** SUPPLIED MATERIAL **

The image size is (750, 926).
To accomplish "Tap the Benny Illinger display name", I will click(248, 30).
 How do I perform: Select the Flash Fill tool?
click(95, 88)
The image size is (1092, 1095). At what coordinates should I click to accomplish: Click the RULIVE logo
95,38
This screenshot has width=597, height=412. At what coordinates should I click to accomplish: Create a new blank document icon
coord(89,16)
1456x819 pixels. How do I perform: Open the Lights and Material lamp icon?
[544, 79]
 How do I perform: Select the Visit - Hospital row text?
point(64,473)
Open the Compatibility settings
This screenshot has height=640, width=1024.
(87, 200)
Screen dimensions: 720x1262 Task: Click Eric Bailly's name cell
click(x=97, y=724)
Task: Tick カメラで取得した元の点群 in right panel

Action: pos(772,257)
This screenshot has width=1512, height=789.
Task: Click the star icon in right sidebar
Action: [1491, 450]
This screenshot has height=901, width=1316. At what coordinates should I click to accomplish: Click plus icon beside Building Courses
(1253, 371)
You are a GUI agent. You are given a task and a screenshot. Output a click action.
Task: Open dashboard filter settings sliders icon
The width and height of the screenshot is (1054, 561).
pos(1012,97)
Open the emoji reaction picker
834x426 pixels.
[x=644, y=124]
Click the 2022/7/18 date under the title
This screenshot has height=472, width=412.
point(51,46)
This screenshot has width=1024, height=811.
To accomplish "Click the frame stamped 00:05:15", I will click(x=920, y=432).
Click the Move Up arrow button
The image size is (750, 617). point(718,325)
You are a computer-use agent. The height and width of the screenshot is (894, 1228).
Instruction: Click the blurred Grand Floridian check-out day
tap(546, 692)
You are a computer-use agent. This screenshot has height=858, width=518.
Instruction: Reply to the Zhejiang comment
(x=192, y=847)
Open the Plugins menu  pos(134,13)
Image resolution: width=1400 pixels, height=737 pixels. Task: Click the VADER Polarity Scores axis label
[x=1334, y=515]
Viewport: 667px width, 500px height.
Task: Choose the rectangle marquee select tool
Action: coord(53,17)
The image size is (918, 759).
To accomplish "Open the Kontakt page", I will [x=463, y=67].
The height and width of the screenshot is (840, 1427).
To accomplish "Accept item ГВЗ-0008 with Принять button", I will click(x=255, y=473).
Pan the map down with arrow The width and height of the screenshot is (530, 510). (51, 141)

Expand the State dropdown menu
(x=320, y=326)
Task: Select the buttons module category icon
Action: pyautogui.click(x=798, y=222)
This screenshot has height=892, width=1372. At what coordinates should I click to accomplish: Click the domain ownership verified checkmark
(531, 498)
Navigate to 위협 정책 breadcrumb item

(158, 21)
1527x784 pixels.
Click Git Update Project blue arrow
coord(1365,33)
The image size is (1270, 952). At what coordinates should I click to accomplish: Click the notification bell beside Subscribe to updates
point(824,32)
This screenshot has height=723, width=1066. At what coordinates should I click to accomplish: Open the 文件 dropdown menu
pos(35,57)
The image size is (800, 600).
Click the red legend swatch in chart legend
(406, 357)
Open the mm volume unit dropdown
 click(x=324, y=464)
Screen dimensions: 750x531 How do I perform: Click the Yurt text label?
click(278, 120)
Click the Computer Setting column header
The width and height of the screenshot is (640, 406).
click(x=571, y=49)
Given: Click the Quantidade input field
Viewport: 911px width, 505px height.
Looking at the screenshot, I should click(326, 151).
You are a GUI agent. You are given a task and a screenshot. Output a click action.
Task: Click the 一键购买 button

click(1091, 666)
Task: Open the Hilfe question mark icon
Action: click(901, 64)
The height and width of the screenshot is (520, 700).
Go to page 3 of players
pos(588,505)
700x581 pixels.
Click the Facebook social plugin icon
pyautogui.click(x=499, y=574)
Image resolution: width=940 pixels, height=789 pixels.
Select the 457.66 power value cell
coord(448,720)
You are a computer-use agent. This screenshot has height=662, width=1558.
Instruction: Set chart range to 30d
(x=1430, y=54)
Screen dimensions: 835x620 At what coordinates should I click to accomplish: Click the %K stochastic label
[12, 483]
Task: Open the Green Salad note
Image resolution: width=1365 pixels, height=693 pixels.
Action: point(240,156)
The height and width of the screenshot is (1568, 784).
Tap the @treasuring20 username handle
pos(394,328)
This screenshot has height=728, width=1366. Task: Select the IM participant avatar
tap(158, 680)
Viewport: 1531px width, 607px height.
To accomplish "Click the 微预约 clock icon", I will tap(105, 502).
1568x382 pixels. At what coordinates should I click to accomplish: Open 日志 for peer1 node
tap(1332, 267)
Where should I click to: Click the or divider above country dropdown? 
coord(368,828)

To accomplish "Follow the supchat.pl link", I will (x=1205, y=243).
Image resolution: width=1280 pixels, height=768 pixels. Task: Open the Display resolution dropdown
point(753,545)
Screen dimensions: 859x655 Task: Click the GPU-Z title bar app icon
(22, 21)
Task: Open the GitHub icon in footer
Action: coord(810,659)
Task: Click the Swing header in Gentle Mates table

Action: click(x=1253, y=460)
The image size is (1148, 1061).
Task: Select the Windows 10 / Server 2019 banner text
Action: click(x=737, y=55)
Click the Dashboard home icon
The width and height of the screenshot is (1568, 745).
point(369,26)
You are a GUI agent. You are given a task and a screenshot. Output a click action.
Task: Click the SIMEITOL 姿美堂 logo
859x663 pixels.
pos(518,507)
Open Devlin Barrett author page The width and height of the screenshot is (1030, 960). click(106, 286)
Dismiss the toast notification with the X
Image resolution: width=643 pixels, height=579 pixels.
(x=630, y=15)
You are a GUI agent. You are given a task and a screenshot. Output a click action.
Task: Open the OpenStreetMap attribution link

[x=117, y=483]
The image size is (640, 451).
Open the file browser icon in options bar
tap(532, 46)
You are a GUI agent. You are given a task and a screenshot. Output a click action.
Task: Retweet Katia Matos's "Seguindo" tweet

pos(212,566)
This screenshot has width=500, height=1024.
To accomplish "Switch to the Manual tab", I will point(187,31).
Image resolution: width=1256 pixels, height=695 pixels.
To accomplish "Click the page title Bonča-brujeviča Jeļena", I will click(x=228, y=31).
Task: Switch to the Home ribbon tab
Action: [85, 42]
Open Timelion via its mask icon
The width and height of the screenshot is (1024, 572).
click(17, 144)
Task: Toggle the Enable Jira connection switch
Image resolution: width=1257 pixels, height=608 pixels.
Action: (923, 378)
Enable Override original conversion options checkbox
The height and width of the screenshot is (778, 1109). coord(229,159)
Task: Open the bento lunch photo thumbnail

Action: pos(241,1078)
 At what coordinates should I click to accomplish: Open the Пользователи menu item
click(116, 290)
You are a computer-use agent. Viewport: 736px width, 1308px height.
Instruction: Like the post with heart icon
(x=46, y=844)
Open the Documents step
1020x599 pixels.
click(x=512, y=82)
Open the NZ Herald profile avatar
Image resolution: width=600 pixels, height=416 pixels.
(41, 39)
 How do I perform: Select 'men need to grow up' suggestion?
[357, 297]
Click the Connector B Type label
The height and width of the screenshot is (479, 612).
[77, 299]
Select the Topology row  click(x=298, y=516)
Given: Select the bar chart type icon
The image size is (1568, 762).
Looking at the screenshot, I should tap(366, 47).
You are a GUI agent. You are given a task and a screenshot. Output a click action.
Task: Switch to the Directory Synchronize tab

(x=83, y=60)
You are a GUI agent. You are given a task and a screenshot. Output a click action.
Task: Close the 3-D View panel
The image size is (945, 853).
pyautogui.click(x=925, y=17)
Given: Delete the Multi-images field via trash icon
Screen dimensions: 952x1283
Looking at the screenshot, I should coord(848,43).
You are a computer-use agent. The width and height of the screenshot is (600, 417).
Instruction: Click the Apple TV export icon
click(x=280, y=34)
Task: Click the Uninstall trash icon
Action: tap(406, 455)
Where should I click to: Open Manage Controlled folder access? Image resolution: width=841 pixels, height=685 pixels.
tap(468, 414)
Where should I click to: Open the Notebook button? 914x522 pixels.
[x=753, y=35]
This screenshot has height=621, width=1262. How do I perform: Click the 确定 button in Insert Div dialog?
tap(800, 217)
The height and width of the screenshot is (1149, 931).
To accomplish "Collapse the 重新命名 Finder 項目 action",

** YOUR INSTRUCTIONS **
Your answer consists solely of the lines from the top of the records above through the line that contains "This screenshot has width=1024, height=811.", each echoed exactly.

** TASK ANSWER **
The image size is (750, 926).
To accomplish "Tap the Benny Illinger display name", I will click(248, 30).
 How do I perform: Select the Flash Fill tool?
click(95, 88)
The image size is (1092, 1095). At what coordinates should I click to accomplish: Click the RULIVE logo
95,38
This screenshot has width=597, height=412. At what coordinates should I click to accomplish: Create a new blank document icon
coord(89,16)
1456x819 pixels. How do I perform: Open the Lights and Material lamp icon?
[544, 79]
 How do I perform: Select the Visit - Hospital row text?
point(64,473)
Open the Compatibility settings
This screenshot has height=640, width=1024.
(87, 200)
Screen dimensions: 720x1262 Task: Click Eric Bailly's name cell
click(x=97, y=724)
Task: Tick カメラで取得した元の点群 in right panel

Action: pos(772,257)
This screenshot has width=1512, height=789.
Task: Click the star icon in right sidebar
Action: [1491, 450]
This screenshot has height=901, width=1316. At what coordinates should I click to accomplish: Click plus icon beside Building Courses
(1253, 371)
You are a GUI agent. You are given a task and a screenshot. Output a click action.
Task: Open dashboard filter settings sliders icon
The width and height of the screenshot is (1054, 561).
pos(1012,97)
Open the emoji reaction picker
834x426 pixels.
[x=644, y=124]
Click the 2022/7/18 date under the title
This screenshot has height=472, width=412.
point(51,46)
This screenshot has width=1024, height=811.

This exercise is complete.